Audiologists and otolaryngologists may also recognize vestibular symptoms associated with inner-ear damage that otherwise would be overlooked in general healthcare visits. General healthcare providers interacting with patients with SUD may assume that common vestibular symptoms (e.g., nausea, vertigo) are related to acute side effects from the substance versus a developing vestibular impairment may not think to consult audiology or otolaryngology. Upon presentation of overdose, nystagmus is a common non-cardiac manifestation of alcohol, amphetamine, barbiturates, and hallucinogens that could be ignored (Verma et al. 2006), leading to modifiable risks like falls and subsequent head injury. Audiologists and otolaryngologists could play a vital role in recommending objective vestibular testing and vestibular rehabilitation. Lastly, audiologists and otolaryngologists can serve as a resource in managing the hearing or vestibular symptoms of patients who misuse substances and in referring to addiction specialists if there were concerns for a SUD. Of the 67 studies reviewed here, only 24 were published in international otolaryngology/audiology-specific journals, whereas the remaining papers were published in journals of addiction medicine, emergency medicine, psychiatry, pharmacology, toxicology, other journals that were specific to certain countries, or were peripheral to audiology or otolaryngology. This suggests that patients with SUDs and hearing or vestibular complaints are likely to enter the medical system from various entry points. Thus, multidisciplinary team management and consultation from otologic specialists are key in managing these types of patients. The variability in the journals’ disciplines also shows interest of non-otolaryngology and audiology specialties in ototoxicity, but perhaps points to gaps in knowledge regarding study design and suggests opportunities for multidisciplinary collaboration.

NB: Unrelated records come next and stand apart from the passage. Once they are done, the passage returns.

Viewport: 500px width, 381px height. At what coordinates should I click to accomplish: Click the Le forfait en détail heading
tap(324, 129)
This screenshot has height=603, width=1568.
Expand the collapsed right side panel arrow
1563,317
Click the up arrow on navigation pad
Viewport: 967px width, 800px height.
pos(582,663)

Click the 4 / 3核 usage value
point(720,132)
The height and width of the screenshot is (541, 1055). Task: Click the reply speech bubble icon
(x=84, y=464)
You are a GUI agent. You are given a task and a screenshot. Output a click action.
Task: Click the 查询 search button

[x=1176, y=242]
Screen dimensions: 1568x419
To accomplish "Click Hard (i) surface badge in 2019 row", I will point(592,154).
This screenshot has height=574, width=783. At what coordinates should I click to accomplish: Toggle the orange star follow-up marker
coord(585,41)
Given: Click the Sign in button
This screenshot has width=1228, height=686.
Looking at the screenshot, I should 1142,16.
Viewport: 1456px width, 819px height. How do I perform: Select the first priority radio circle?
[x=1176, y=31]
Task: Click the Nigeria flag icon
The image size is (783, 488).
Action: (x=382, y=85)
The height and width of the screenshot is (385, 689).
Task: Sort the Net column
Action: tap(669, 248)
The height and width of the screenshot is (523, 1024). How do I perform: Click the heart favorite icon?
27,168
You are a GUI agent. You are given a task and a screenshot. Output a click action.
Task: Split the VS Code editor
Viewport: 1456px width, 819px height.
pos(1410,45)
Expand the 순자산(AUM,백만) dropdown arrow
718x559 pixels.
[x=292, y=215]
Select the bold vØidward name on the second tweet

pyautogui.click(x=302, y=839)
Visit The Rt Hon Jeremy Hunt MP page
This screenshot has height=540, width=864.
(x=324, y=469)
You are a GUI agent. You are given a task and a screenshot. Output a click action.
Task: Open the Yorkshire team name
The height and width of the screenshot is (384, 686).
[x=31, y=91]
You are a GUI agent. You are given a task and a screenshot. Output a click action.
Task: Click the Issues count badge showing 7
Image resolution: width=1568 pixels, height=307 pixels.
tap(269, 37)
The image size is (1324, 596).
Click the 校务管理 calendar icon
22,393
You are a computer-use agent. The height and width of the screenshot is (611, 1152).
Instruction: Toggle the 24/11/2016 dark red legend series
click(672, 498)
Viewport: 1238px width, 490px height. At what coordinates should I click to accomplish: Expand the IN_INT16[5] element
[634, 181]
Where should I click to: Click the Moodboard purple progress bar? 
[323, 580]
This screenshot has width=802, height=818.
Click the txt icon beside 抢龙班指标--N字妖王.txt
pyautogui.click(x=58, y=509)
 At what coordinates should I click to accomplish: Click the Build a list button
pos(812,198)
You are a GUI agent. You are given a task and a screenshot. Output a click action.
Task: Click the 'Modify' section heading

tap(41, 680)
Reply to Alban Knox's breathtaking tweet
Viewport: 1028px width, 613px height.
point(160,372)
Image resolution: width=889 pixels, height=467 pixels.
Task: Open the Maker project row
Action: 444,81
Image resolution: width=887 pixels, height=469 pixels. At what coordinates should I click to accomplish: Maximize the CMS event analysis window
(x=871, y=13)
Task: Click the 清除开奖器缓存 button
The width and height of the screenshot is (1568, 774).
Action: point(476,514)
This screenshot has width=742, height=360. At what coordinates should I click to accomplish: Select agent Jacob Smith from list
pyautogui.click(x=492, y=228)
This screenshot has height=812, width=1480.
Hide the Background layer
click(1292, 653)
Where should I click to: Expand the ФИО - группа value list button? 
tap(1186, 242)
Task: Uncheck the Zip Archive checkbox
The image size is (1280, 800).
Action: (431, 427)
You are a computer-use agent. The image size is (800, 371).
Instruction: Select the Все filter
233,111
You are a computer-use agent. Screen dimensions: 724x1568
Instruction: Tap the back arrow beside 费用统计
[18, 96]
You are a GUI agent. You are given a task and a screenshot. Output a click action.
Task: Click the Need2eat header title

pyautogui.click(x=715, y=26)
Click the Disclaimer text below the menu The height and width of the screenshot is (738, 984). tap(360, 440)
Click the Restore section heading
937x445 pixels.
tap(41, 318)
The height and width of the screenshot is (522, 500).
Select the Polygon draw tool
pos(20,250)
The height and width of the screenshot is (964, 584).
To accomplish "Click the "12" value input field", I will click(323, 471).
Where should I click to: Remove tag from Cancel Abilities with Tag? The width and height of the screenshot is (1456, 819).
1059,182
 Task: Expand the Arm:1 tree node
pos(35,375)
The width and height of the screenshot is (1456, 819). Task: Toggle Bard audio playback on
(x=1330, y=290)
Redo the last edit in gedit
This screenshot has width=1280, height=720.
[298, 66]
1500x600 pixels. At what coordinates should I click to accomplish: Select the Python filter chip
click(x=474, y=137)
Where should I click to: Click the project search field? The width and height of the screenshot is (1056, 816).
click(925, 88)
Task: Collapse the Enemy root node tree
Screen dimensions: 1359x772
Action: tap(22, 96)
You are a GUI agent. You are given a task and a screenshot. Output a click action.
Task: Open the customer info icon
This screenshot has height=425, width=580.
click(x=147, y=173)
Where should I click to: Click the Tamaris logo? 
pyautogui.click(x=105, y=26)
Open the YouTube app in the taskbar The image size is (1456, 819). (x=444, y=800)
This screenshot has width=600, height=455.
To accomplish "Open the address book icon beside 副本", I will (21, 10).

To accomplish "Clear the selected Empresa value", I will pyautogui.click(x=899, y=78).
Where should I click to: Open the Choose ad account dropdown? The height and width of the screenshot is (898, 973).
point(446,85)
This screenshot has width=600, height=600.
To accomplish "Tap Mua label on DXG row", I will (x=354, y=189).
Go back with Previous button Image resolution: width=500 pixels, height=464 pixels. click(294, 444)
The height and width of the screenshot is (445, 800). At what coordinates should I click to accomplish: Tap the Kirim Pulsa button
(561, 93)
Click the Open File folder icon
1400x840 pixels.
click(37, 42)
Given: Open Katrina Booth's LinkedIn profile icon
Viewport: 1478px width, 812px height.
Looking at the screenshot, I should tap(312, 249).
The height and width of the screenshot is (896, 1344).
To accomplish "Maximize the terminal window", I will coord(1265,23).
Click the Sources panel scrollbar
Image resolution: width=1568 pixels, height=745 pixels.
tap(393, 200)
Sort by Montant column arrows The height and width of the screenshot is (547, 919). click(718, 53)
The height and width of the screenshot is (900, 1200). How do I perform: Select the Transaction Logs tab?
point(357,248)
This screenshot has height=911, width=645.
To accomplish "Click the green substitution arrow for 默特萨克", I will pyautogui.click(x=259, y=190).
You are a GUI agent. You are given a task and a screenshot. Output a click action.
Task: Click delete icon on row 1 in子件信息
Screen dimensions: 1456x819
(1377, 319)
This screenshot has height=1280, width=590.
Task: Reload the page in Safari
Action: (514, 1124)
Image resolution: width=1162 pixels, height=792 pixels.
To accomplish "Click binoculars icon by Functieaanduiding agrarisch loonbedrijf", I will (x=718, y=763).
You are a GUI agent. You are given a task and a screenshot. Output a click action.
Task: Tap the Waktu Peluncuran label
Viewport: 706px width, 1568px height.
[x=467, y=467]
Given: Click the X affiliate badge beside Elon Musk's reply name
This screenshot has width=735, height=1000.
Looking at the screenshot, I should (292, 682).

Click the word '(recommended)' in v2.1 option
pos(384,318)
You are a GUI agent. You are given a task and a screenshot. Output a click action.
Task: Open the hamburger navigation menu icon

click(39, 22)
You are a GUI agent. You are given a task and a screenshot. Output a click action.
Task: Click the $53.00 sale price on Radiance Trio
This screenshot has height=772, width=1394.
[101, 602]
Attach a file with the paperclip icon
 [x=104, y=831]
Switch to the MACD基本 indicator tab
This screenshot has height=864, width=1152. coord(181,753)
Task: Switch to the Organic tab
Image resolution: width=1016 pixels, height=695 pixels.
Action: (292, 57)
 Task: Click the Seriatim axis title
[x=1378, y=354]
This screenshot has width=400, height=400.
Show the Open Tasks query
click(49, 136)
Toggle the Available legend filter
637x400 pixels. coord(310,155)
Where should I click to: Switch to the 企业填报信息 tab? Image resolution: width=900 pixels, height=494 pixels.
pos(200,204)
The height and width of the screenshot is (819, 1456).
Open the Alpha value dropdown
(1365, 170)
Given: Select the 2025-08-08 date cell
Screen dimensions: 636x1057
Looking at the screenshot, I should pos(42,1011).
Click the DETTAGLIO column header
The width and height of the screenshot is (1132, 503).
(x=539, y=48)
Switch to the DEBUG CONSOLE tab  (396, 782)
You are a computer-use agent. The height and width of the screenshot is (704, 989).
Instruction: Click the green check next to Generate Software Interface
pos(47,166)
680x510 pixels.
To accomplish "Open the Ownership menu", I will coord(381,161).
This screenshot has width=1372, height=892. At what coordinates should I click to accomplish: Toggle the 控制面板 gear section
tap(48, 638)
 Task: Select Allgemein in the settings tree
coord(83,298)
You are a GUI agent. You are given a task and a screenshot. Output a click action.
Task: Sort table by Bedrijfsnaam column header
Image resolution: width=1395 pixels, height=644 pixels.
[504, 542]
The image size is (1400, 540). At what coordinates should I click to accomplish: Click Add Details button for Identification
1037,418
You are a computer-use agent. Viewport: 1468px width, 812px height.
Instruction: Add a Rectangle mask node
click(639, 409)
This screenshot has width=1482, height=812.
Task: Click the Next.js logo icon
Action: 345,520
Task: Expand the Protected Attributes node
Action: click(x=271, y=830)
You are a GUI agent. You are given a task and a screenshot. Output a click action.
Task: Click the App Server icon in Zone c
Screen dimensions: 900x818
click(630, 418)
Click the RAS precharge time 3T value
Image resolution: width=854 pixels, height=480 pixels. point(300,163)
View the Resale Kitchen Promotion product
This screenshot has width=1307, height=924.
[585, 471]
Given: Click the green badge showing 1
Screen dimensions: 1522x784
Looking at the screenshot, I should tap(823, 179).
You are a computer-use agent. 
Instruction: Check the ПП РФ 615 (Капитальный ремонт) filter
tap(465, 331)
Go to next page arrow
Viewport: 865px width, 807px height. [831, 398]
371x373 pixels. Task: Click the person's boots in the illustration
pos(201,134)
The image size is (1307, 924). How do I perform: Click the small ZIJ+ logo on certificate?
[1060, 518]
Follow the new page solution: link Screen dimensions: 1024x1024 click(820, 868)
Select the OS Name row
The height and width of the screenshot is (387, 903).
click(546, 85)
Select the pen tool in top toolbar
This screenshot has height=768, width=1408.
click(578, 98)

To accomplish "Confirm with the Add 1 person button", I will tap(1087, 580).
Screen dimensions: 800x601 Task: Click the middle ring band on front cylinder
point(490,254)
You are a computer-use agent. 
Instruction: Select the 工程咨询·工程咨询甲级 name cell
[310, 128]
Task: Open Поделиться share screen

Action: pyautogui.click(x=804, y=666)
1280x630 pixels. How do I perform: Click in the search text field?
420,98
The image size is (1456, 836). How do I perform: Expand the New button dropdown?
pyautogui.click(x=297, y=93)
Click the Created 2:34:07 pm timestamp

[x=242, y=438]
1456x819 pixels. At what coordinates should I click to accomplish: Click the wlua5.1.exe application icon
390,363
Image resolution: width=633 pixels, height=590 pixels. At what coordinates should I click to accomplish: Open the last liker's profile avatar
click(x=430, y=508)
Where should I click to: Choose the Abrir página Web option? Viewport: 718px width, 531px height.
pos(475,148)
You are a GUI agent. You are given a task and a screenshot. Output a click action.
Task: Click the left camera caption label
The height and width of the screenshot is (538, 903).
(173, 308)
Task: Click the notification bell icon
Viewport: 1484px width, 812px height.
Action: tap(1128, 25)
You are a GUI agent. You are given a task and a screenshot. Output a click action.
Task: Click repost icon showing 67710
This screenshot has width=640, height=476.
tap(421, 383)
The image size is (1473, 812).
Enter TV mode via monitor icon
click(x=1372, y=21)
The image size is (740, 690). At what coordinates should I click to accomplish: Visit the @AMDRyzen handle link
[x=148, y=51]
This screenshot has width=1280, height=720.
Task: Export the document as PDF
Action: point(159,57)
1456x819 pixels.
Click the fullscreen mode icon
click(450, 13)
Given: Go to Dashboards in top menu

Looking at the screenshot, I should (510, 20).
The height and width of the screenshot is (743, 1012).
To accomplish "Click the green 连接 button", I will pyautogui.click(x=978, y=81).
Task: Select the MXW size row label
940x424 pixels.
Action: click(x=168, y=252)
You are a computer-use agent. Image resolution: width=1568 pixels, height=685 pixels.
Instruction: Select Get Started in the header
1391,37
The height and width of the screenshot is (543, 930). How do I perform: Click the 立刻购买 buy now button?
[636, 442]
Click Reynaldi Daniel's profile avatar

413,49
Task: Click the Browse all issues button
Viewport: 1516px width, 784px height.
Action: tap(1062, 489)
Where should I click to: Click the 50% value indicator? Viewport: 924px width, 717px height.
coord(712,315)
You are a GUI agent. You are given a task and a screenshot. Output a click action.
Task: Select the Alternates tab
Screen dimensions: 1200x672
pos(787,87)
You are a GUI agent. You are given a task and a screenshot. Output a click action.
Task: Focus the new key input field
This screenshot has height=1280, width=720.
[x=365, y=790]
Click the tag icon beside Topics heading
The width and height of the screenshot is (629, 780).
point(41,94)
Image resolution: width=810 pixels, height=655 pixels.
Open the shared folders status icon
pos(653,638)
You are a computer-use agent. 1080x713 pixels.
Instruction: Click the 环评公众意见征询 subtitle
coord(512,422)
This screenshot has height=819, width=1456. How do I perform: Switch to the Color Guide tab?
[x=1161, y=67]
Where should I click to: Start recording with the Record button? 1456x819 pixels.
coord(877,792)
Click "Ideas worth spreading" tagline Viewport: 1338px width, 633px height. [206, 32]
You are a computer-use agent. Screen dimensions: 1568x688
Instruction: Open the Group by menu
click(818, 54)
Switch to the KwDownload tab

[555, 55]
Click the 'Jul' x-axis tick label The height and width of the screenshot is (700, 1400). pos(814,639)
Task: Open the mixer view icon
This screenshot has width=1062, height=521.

Opportunities for future work

HL and VL are prevalent and disabling chronic conditions that can impair communication, quality of life, and physical and mental health. However, as this review has highlighted, there is an association between chronic misuse of illicit drugs, prescription opioids, and alcohol and negative impacts to one’s hearing and/or vestibular system. Furthermore, there are likely patient and substance-use factors that contribute to who is most at risk. Thus, an in-depth understanding of the relation between substance misuse and otologic effects would benefit clinical practice. Future large-scaled systematic studies are warranted, which should encompass comprehensive behavioral and electrophysiological testing that evaluates both the peripheral and central components of the auditory and vestibular systems. A better understanding of the impacts of specific substances on hearing and vestibular function, along with possible associated health risks, will facilitate the development of clinical monitoring guidelines for hearing and vestibular function in people who misuse substances.

CONCLUSIONS

Findings from this systematic review suggest that substance misuse can associate with negative effects to the auditory and vestibular systems, and certain classes of drugs may have differential effects. Despite these trends, there are many notable gaps in the quality and validity of the existing studies’ design, methodology, and interpretation of results that need to be improved to enhance the evidence. Specifically, the overwhelming reliance on case studies and non-hypothesis-driven reports likely accounts for the significant variability in the existing literature. Additionally, there appears to be several patient-dependent factors that could contribute to the onset, type, and severity of HL/VL that complicate our ability to extrapolate consistent clinical findings. Nonetheless, given the consistent rise in SUD diagnoses since 2020 that affects people from diverse backgrounds, this is an important topic to understand for clinicians and researchers who may encounter patients with substance misuse histories.